EXERCISE AIM:
Copy out the records word for word, from the line with "Dealer Transfer Request (63, 2075)" through the line with "Name (67, 1811)", both included.

STORED DATA:

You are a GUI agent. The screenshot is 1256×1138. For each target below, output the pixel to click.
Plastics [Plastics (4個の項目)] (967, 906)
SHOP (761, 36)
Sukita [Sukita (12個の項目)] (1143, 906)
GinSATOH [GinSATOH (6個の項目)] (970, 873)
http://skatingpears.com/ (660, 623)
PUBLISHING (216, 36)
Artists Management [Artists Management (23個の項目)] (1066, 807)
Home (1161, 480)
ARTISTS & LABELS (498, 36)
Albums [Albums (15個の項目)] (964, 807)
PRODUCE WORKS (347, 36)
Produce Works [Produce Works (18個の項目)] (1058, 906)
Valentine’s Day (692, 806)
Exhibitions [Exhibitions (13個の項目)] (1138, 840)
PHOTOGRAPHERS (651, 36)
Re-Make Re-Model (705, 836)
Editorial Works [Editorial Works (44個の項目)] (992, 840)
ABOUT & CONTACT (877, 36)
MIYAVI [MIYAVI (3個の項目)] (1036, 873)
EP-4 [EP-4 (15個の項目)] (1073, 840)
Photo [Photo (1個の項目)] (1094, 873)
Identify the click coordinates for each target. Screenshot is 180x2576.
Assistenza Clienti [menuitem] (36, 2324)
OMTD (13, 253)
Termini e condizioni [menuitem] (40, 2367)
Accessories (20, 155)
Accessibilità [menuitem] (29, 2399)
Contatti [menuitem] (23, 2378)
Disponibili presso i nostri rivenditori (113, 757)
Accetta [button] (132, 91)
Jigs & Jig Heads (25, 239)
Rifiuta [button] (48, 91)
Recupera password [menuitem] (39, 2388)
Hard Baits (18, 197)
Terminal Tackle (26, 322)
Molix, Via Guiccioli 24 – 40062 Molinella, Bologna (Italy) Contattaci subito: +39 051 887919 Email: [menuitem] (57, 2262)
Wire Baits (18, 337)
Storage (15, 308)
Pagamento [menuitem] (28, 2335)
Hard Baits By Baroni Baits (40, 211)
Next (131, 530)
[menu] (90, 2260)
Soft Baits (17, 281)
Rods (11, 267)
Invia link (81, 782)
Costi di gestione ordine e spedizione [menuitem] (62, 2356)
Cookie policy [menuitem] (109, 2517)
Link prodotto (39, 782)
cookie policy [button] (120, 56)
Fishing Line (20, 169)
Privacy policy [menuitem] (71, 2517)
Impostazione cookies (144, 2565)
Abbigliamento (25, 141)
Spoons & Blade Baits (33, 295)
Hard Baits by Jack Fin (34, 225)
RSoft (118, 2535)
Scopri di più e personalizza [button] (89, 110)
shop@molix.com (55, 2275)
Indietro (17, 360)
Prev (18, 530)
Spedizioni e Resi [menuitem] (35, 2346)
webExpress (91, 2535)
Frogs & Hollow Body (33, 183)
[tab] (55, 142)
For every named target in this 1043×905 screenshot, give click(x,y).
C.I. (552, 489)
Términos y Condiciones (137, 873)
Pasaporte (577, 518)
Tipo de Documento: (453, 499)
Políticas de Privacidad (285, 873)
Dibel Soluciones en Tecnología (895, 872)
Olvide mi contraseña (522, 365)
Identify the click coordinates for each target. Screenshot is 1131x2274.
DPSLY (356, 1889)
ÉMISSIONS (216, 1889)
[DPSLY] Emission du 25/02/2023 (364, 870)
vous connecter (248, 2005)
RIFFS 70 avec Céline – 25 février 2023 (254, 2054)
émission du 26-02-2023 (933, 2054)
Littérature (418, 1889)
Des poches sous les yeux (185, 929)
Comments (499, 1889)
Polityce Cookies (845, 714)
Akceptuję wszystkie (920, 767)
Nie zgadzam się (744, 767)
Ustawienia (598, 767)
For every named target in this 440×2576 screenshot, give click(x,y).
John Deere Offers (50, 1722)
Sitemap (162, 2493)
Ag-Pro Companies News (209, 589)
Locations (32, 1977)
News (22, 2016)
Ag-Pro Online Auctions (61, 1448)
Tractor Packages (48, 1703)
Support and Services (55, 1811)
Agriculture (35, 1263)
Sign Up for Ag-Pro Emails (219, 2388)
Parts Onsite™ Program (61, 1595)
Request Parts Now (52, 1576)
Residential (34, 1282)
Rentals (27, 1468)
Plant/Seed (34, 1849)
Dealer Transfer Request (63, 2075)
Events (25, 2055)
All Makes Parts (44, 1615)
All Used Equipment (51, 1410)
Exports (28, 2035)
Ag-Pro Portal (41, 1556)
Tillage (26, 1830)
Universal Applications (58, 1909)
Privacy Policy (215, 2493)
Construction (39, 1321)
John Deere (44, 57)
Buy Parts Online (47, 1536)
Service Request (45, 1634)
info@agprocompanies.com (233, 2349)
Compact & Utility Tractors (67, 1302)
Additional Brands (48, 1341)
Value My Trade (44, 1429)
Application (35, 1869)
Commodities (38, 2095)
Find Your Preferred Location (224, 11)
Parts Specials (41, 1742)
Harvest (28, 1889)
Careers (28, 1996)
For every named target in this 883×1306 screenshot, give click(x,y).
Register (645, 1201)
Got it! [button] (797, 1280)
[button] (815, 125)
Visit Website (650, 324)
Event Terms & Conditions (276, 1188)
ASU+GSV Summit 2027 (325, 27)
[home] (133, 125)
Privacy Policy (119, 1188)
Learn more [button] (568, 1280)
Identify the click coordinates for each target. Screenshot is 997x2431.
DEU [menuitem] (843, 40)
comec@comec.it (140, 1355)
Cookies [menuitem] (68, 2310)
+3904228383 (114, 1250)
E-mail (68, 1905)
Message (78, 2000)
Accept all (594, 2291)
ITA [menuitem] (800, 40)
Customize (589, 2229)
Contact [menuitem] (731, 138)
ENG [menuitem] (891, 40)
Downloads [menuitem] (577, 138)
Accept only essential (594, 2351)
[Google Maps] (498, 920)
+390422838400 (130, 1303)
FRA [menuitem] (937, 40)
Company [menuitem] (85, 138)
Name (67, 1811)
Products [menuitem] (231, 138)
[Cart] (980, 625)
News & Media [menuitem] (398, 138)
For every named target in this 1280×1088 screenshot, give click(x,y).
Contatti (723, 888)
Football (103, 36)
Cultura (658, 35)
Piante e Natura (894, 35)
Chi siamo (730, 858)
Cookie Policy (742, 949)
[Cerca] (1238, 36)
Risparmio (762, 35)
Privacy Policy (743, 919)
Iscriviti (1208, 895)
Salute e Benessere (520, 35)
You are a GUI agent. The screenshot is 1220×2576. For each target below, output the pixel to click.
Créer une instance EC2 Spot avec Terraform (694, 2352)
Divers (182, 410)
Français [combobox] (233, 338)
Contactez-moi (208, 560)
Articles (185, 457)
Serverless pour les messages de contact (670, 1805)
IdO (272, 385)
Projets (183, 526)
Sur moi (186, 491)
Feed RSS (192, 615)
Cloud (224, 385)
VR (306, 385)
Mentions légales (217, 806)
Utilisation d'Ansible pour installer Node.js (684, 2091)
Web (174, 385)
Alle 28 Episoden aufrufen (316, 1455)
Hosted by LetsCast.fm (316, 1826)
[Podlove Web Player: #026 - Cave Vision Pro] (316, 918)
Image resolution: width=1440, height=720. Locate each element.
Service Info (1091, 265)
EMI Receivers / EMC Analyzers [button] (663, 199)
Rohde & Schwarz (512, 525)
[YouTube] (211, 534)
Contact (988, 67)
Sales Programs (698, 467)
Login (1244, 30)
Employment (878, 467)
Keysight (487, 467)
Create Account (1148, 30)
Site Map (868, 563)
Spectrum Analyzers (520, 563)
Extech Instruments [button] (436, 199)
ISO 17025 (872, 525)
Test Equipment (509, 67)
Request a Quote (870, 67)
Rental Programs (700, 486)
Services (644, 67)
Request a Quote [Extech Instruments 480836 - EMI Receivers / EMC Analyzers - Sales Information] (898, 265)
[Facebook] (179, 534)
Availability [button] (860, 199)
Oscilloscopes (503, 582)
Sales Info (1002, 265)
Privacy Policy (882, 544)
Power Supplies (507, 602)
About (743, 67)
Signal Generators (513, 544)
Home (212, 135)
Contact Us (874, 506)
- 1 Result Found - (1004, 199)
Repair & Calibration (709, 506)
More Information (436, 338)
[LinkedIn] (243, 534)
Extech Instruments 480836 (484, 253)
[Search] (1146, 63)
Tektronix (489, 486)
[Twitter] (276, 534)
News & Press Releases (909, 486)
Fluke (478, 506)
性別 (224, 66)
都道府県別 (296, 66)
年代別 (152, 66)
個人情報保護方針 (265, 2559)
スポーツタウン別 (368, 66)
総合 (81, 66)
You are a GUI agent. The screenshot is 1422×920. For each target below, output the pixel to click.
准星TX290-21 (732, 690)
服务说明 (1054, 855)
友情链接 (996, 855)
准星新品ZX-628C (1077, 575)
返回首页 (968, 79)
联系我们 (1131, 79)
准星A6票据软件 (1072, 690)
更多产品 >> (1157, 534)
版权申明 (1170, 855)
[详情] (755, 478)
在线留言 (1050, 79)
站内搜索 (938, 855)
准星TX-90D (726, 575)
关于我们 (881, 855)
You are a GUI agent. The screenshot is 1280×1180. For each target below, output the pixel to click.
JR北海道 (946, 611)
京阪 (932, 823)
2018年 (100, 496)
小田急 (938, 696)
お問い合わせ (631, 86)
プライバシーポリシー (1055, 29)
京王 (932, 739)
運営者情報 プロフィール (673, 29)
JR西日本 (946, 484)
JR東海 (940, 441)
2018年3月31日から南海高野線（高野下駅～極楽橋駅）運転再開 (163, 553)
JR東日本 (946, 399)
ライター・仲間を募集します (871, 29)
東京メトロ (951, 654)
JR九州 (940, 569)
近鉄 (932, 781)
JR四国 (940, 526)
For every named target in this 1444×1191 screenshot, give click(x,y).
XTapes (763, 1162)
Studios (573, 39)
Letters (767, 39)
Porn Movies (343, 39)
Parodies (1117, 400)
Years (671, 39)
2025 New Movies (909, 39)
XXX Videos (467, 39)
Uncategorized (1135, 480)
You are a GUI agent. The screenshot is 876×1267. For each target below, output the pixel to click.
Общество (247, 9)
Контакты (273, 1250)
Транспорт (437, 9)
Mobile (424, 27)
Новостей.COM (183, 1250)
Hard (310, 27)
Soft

TASK SOLUTION:
Dealer Transfer Request (63, 2075)
Events (25, 2055)
All Makes Parts (44, 1615)
All Used Equipment (51, 1410)
Exports (28, 2035)
Ag-Pro Portal (41, 1556)
Tillage (26, 1830)
Universal Applications (58, 1909)
Privacy Policy (215, 2493)
Construction (39, 1321)
John Deere (44, 57)
Buy Parts Online (47, 1536)
Service Request (45, 1634)
info@agprocompanies.com (233, 2349)
Compact & Utility Tractors (67, 1302)
Additional Brands (48, 1341)
Value My Trade (44, 1429)
Application (35, 1869)
Commodities (38, 2095)
Find Your Preferred Location (224, 11)
Parts Specials (41, 1742)
Harvest (28, 1889)
Careers (28, 1996)
For every named target in this 883×1306 screenshot, give click(x,y).
Register (645, 1201)
Got it! [button] (797, 1280)
[button] (815, 125)
Visit Website (650, 324)
Event Terms & Conditions (276, 1188)
ASU+GSV Summit 2027 (325, 27)
[home] (133, 125)
Privacy Policy (119, 1188)
Learn more [button] (568, 1280)
Identify the click coordinates for each target. Screenshot is 997x2431.
DEU [menuitem] (843, 40)
comec@comec.it (140, 1355)
Cookies [menuitem] (68, 2310)
+3904228383 (114, 1250)
E-mail (68, 1905)
Message (78, 2000)
Accept all (594, 2291)
ITA [menuitem] (800, 40)
Customize (589, 2229)
Contact [menuitem] (731, 138)
ENG [menuitem] (891, 40)
Downloads [menuitem] (577, 138)
Accept only essential (594, 2351)
[Google Maps] (498, 920)
+390422838400 (130, 1303)
FRA [menuitem] (937, 40)
Company [menuitem] (85, 138)
Name (67, 1811)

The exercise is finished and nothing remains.